While barriers to adoption have lowered, the trickiest part in Southeast Asia’s edtech landscape is monetization. Student behavior has been well-entrenched in going to offline tuition centers or superstar tutors. The key to converting free adoption to sustained out-of-pocket spending is trust, which parents and students place on brands. That means edtechs have to think creatively how to build their brands without draining too much on marketing. Offline direct sales appears to be the most effective in unlocking large out of pocket expenditure of parents, something which Byju in India did successfully. Meanwhile, referrals by an army of satisfied students can be the most effective in owning a recurring share of the student’s budget. 

Reinforcing changes in learning and teaching

Even with edtech entering a golden age, the traditional K-12 schooling system is here to stay in Southeast Asia. Students will still go to school, be taught a standardized curriculum and undergo a form of assessment to graduate. What will change is the way students learn and the way teachers teach. 

As unified edtech platforms gain more adoption in the region, students will spend a substantial amount of after-school learning time on these platforms, and teachers will deepen their integration of platform solutions into their teaching curriculum. 

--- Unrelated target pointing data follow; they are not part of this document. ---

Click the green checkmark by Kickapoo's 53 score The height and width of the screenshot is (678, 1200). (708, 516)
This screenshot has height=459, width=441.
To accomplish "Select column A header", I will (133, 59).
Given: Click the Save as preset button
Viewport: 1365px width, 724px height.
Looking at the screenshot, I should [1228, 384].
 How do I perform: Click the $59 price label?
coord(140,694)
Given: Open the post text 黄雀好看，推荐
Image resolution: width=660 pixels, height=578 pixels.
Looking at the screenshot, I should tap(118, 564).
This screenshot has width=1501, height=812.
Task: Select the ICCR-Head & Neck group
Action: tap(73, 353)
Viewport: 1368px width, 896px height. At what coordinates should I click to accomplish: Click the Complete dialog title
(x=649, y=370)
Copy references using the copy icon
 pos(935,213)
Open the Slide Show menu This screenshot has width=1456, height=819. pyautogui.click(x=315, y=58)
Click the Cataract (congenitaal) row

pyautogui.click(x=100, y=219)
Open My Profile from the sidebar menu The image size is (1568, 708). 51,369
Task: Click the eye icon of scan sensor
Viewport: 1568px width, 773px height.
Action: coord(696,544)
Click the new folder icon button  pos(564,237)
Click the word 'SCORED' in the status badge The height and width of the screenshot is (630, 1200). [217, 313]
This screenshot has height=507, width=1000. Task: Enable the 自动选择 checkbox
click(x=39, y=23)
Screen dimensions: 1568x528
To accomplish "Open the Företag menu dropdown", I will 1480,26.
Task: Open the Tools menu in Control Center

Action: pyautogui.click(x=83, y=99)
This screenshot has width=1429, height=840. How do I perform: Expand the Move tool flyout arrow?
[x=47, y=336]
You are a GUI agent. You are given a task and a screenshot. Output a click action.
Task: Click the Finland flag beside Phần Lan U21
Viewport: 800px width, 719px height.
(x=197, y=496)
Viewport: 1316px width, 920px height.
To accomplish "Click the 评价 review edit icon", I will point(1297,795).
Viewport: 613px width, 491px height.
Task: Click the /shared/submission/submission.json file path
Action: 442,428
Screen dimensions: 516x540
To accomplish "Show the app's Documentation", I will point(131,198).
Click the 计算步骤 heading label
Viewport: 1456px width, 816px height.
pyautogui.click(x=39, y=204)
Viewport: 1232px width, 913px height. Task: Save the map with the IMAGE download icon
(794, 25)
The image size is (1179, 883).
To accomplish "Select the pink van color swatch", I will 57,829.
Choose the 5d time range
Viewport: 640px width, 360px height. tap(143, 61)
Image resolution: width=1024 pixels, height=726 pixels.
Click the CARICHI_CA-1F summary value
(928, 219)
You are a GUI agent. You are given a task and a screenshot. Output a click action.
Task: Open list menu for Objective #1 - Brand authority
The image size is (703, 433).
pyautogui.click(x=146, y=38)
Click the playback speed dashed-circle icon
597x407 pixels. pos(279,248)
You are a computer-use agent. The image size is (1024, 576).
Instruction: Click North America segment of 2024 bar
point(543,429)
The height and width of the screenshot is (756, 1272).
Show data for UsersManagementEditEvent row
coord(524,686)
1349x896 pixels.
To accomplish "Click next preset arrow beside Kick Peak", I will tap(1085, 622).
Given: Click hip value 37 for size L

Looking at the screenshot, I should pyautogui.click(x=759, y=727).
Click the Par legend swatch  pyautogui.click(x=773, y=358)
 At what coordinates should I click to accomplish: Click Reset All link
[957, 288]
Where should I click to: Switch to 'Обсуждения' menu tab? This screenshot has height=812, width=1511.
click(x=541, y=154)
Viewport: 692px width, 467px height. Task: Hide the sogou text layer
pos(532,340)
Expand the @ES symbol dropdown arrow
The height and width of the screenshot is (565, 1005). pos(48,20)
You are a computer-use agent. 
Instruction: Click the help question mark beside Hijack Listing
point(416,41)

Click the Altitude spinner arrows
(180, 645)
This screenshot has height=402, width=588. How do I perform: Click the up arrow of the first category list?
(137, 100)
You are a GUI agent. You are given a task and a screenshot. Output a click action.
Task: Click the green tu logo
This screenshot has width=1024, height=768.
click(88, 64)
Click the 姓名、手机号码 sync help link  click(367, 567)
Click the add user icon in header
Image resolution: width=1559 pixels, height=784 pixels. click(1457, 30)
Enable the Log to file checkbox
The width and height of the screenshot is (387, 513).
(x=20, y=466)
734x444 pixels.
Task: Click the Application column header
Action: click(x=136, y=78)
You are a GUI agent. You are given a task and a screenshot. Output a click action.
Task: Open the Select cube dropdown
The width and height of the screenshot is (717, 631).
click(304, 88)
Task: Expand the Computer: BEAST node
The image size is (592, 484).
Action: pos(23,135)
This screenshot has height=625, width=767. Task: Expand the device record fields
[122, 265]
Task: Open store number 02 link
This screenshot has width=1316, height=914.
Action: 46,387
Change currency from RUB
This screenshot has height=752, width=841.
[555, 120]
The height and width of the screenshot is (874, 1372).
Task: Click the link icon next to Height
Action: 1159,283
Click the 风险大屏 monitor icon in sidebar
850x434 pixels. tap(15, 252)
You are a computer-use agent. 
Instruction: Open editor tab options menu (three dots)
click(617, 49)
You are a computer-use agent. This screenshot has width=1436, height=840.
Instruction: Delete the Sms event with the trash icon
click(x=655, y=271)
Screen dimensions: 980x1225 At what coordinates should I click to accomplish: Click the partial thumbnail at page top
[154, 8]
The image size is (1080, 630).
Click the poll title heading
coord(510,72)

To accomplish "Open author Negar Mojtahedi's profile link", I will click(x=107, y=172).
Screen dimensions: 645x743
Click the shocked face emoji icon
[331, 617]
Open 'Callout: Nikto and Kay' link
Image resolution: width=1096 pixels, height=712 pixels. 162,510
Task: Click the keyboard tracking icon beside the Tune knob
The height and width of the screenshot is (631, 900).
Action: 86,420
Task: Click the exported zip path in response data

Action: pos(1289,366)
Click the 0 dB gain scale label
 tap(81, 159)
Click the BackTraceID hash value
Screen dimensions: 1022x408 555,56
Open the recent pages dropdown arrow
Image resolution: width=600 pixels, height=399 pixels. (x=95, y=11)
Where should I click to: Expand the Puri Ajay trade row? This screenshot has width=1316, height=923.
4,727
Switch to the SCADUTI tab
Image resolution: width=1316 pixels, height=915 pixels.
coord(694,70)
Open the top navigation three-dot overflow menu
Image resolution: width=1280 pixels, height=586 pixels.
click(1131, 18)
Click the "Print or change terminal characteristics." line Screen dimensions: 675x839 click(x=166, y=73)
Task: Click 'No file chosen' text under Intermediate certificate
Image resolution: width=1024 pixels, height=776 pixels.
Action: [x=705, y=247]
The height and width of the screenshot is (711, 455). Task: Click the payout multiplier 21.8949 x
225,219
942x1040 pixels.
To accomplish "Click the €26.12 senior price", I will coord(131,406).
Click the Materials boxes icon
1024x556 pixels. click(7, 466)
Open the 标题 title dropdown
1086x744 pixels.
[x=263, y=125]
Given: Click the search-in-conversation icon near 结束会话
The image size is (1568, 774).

Reinforcing these changes in education will be a matter of developing data-driven feedback loops and scaling a tech layer beyond the limitations of traditional education. Over time, more customized solutions will emerge from these platforms as both students and teachers become more data-driven in their learning and teaching. Beyond the geographical barriers and human capital limitations posed by traditional K12 schooling systems, especially outside Tier 1 cities, edtech platforms can provide accessibility to learning beyond the four walls of the classroom.

Takeaways

  • Assessing the knowledge gaps: Education systems in Southeast Asia have structural issues that prevent them from being the primary source of learning for students. Parents are then willing to pay for supplementary learning materials and afterschool programs to make up for these gaps, but these can still remain inaccessible and insufficient. Edtech is entering a golden age with digital consumption offering a better way to change the way students learn and teachers teach.
  • Mastering the K12 learning cycle: The winning edtech model will be the one that captures the complete reinforcing learning cycle of K12 students. The model that is able to strike the balance in distribution and monetisation, while staying top-of-mind for students on anything education related, will be one that will win the market.
  • Applying the learning cycle in Southeast Asia: GTM strategies in SEA is very different from developed markets. Offline direct sales appears to be most effective in unlocking large out-of-pocket expenditure of parents and referrals are most effective in owning a recurring share of the student’s budget.
  • Reinforcing change in Southeast Asia: Even with edtech entering a golden age, the traditional K-12 schooling system is here to stay in Southeast Asia. What will change is the way students learn and the way teachers teach. Reinforcing these changes in education will largely be a matter creating data-driven feedback loops and enabling accessibility beyond Tier 1 cities.